I don't know what is wrong with me. All I know is that something is. I can't do anything right. Yesterday was BP Shield. Some bitchy Kingaroy girl pushed me over and I scraped my knee fairly badly. I didn't even get a penalty! But I don't know if you get penalties in netball. In our 2 and a half games we only scored 2 goals. The reason we only played half a game is because we started playing Yarraman for the first half until Miss Bauer realised they were a year older. But the girl I was guarding was, quite frankly, dumb. But we sucked big time. In the last five minutes, after I fell over (correction was pushed over) I had the ball and I could feel the blood trickling down my leg. And all the Kingaroy girls were saying how disgusting it was. So I said 'last time I checked we all had blood in us'. That shut them up. Then I went to the office and tried not to complain while the office ladies put stuff on that made it sting like hell. Overall, we came second. Yarraman didn't even stick around to hear the results and they won. That was funny. On Tuesday, band was pretty good. Mr Reik came in for Stage Band. Something about him puts me off. I can't explain it. I'm the only clarinet player going on tour. That's good and bad. I need to pay my money to go on tour. At least Johnny isn't going on tour. That's good and bad too. Everyone at school seems edgy around me. I don't know why. Now, on Mondays, we have lessons for band in what section we are for a whole lesson. I won't go to both every week. Only if they're in Maths really. Our Maths classes got reshuffled today in order of smartness. Of course I'm in the top one. We're doing algebra. I don't see why Mr Brown gives us so much. We're only grade 9. In English we're reading Tomorrow When the War Began. It's a good book. I've read it twice just about. We have questions to answer with each chapter.

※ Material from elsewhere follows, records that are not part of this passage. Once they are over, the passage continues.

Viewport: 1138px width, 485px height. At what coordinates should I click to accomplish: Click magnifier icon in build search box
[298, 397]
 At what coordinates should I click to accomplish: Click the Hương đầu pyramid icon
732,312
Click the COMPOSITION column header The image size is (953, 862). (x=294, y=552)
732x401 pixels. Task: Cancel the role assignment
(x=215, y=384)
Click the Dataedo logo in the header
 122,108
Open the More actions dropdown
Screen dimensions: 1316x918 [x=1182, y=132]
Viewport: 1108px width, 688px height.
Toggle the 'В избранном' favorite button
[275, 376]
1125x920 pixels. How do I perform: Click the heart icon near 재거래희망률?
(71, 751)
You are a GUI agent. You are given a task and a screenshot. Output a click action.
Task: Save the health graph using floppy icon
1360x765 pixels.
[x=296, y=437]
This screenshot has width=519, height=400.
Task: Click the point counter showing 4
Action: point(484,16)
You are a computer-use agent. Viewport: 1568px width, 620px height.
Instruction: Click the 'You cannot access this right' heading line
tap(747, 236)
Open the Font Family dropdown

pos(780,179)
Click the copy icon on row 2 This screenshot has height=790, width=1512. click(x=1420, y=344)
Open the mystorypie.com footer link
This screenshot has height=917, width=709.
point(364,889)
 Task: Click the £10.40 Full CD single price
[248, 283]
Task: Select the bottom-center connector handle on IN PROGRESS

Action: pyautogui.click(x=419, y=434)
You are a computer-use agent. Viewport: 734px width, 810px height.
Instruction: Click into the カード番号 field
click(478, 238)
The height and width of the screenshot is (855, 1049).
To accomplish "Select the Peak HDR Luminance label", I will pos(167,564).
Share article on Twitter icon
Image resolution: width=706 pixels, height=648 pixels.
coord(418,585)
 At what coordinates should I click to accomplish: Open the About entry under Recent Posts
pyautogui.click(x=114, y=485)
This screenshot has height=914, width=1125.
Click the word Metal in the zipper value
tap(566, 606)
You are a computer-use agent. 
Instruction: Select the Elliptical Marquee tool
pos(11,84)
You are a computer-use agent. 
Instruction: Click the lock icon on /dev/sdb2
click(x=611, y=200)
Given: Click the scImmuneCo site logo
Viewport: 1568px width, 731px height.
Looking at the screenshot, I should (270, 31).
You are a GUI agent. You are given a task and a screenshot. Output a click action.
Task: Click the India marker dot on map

Like I said before, I feel dead. I wonder what it would be like if I got put in hospital for cutting. Everyone would be sorry then. I sometimes feel like jumping off the garage roof or something like that. But then I go outside and Mac is there to greet me and I just can't. No-one understands me these days. I've tried talking to Nurse Kate but she just twists my words to make it sound different and horribly wrong to what I actually said. I sometimes get sick of Toni because she's so good at practically everything. She's a great singer and a great musician, better than me. I suck at everything. I'm sick of being me. I feel like no-one appreciates me anymore. Hardly no-one greets me when I get to school. I know this sounds stupid but I want to go into a coma or something, just to get them worried then wake up and go back. I've even almost overdosed on tablets, but I don't have the guts to do it. I'm scared that I won't wake up, then I'll go to Hell and never see Mac again. I feel that he's the only thing I live for pretty much. At least he appreciates me.
*BETH*
P.S. Miss Burow leaves on Wednesday and she's not even going to be at school tomorrow which will be our last 80 minute lesson with her!!!!!!!!!!